— START Records supplied —
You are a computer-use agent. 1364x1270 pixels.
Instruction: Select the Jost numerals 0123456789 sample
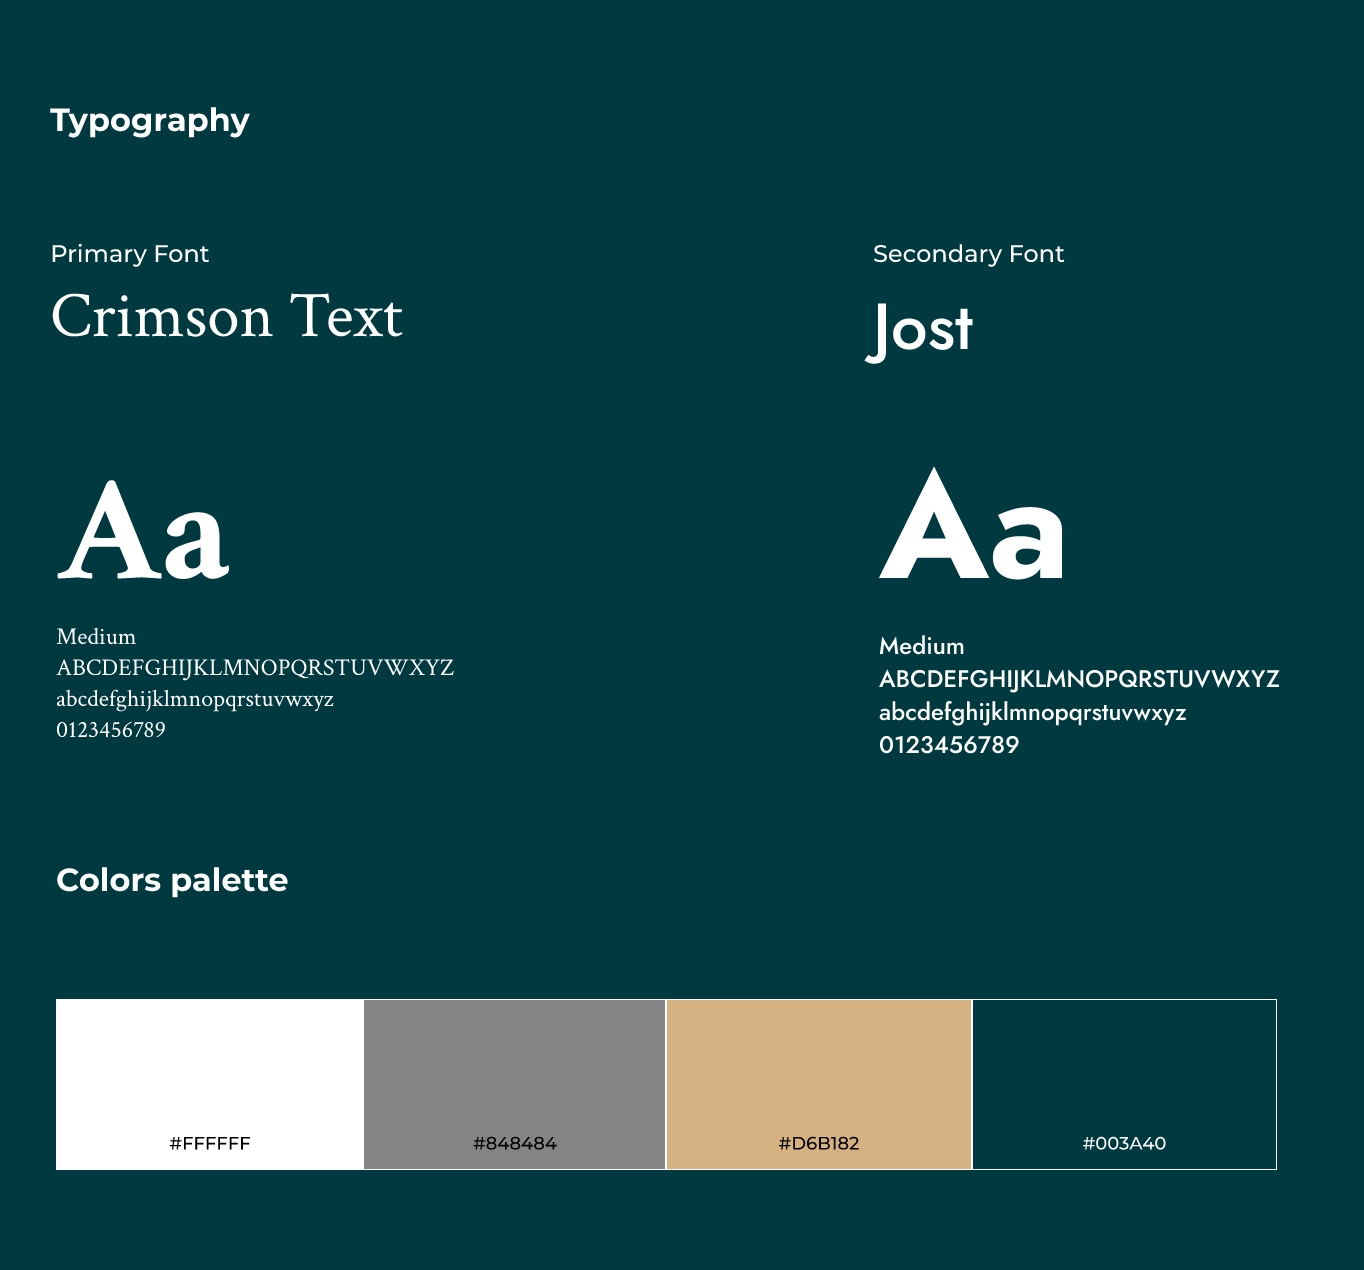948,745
— END Records supplied —
— START Records supplied —
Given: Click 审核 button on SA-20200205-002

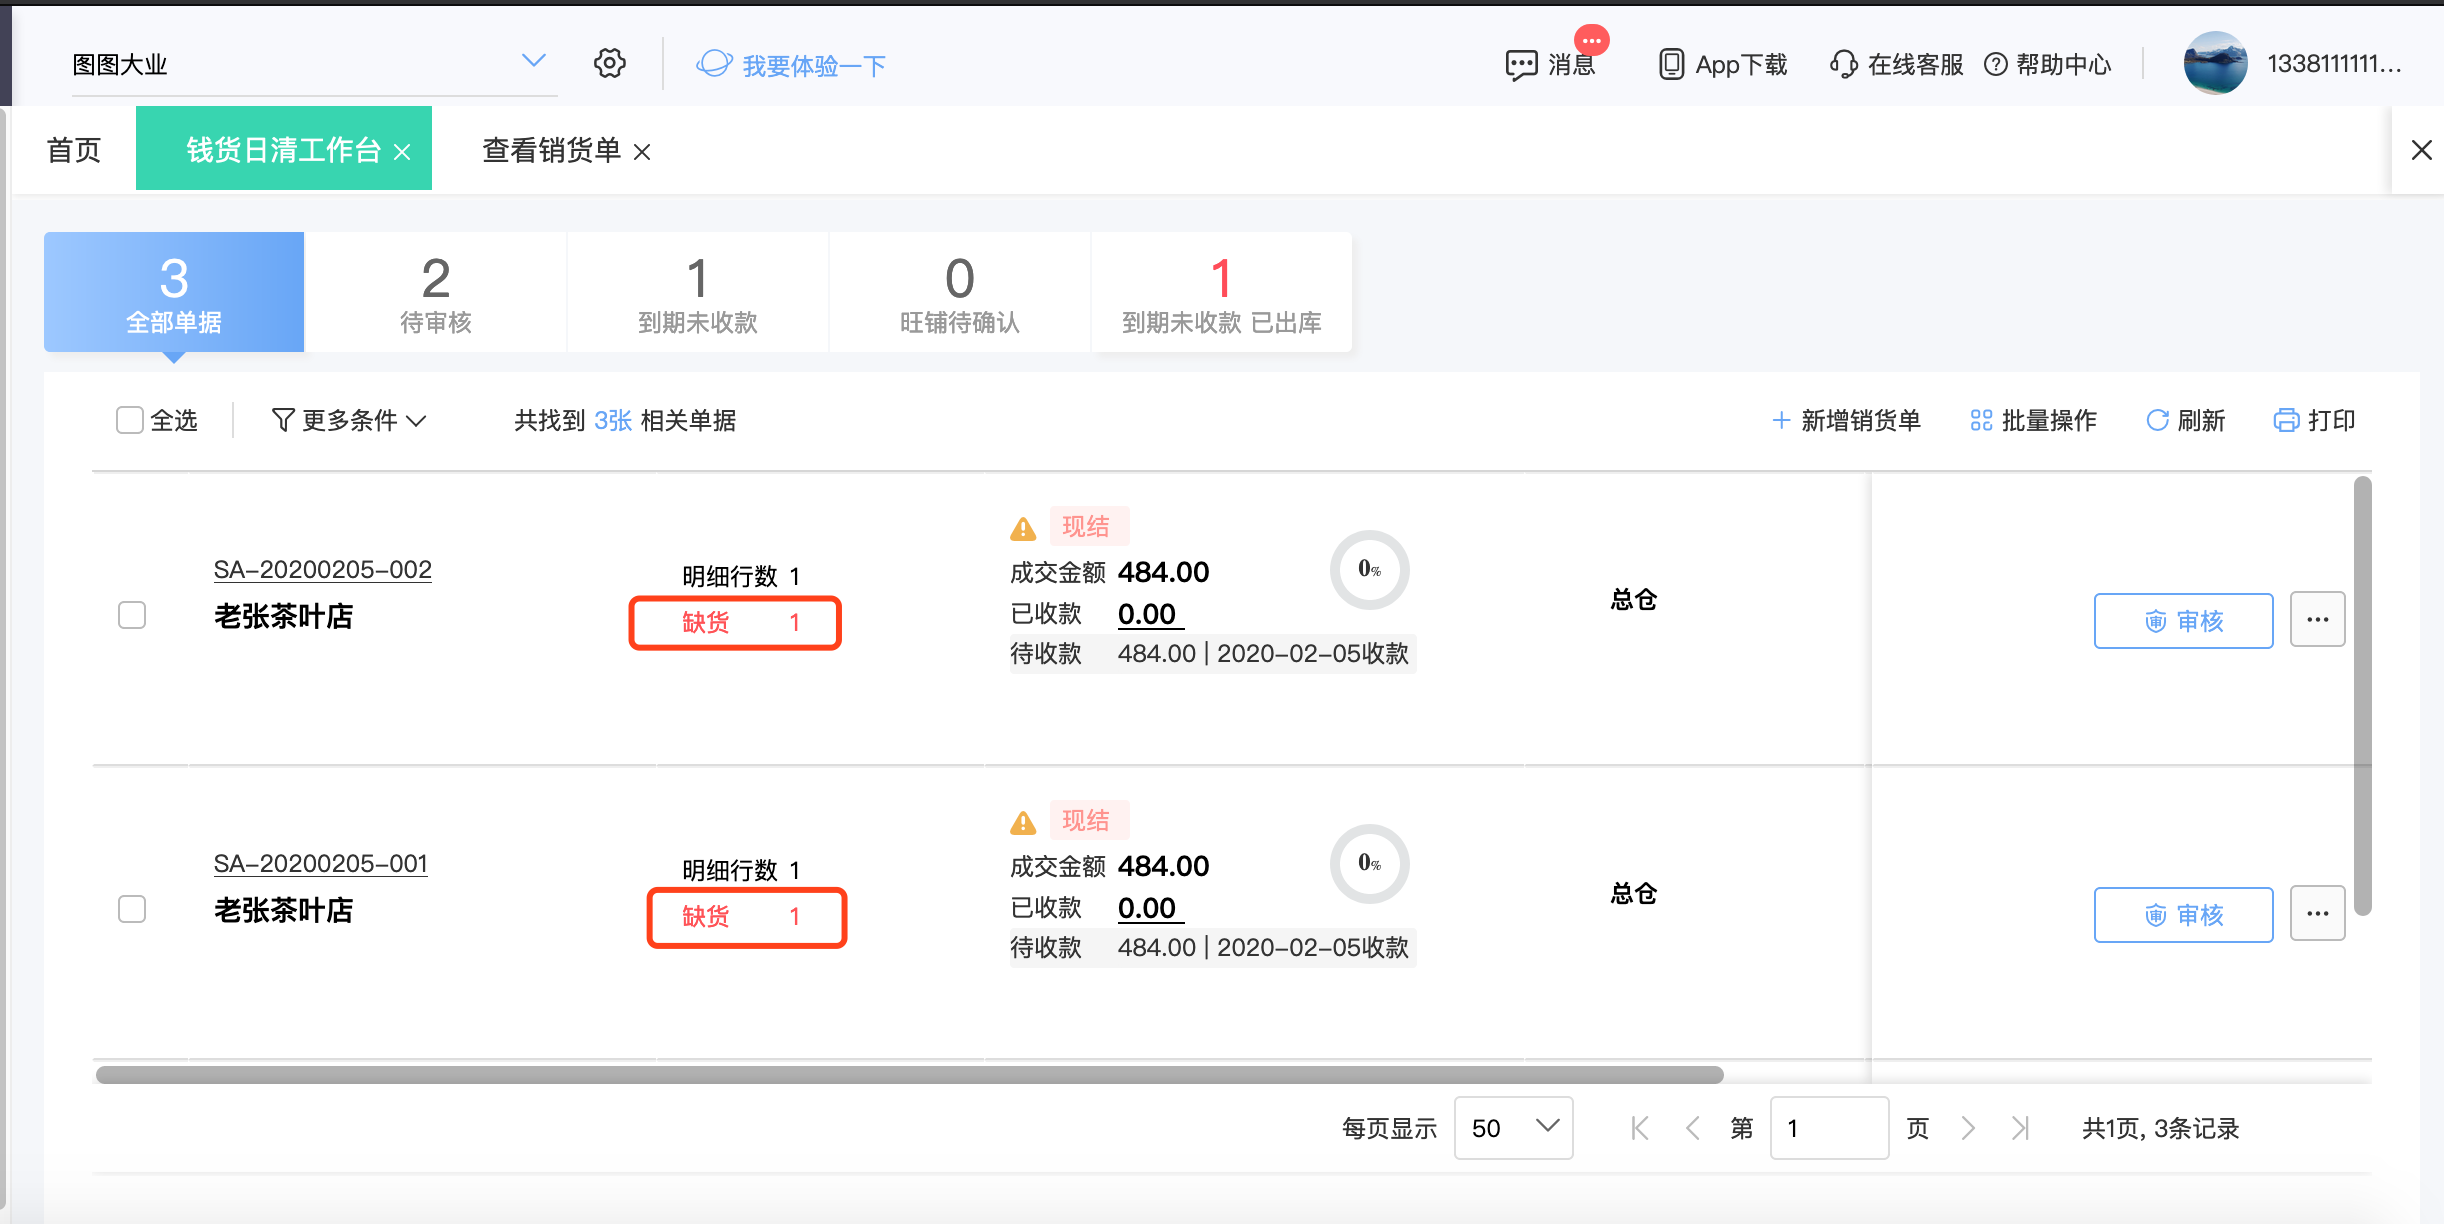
— END Records supplied —
— START Records supplied —
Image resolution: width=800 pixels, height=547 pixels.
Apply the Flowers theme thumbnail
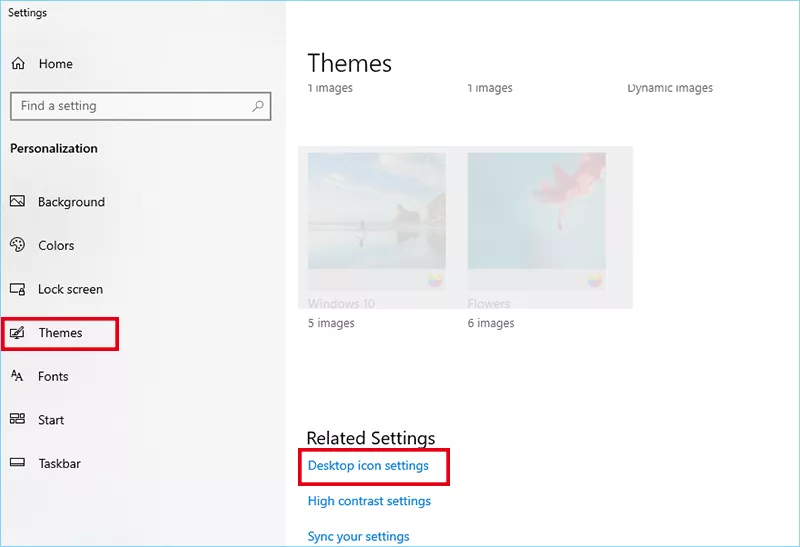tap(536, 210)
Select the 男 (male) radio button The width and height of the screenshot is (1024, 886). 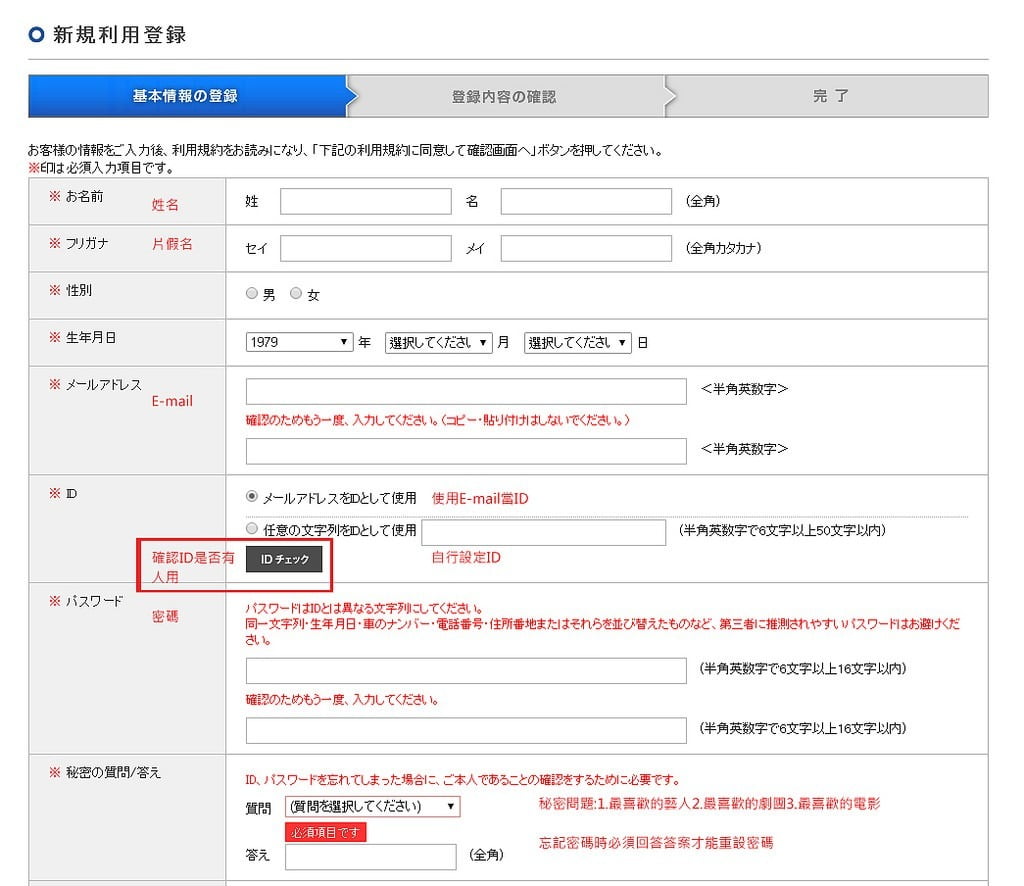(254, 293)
— END Records supplied —
**What is asked**
Which lines of the data above contain the string "pixels"? Copy each of those lines in full.

**Result of this task**
You are a computer-use agent. 1364x1270 pixels.
Image resolution: width=800 pixels, height=547 pixels.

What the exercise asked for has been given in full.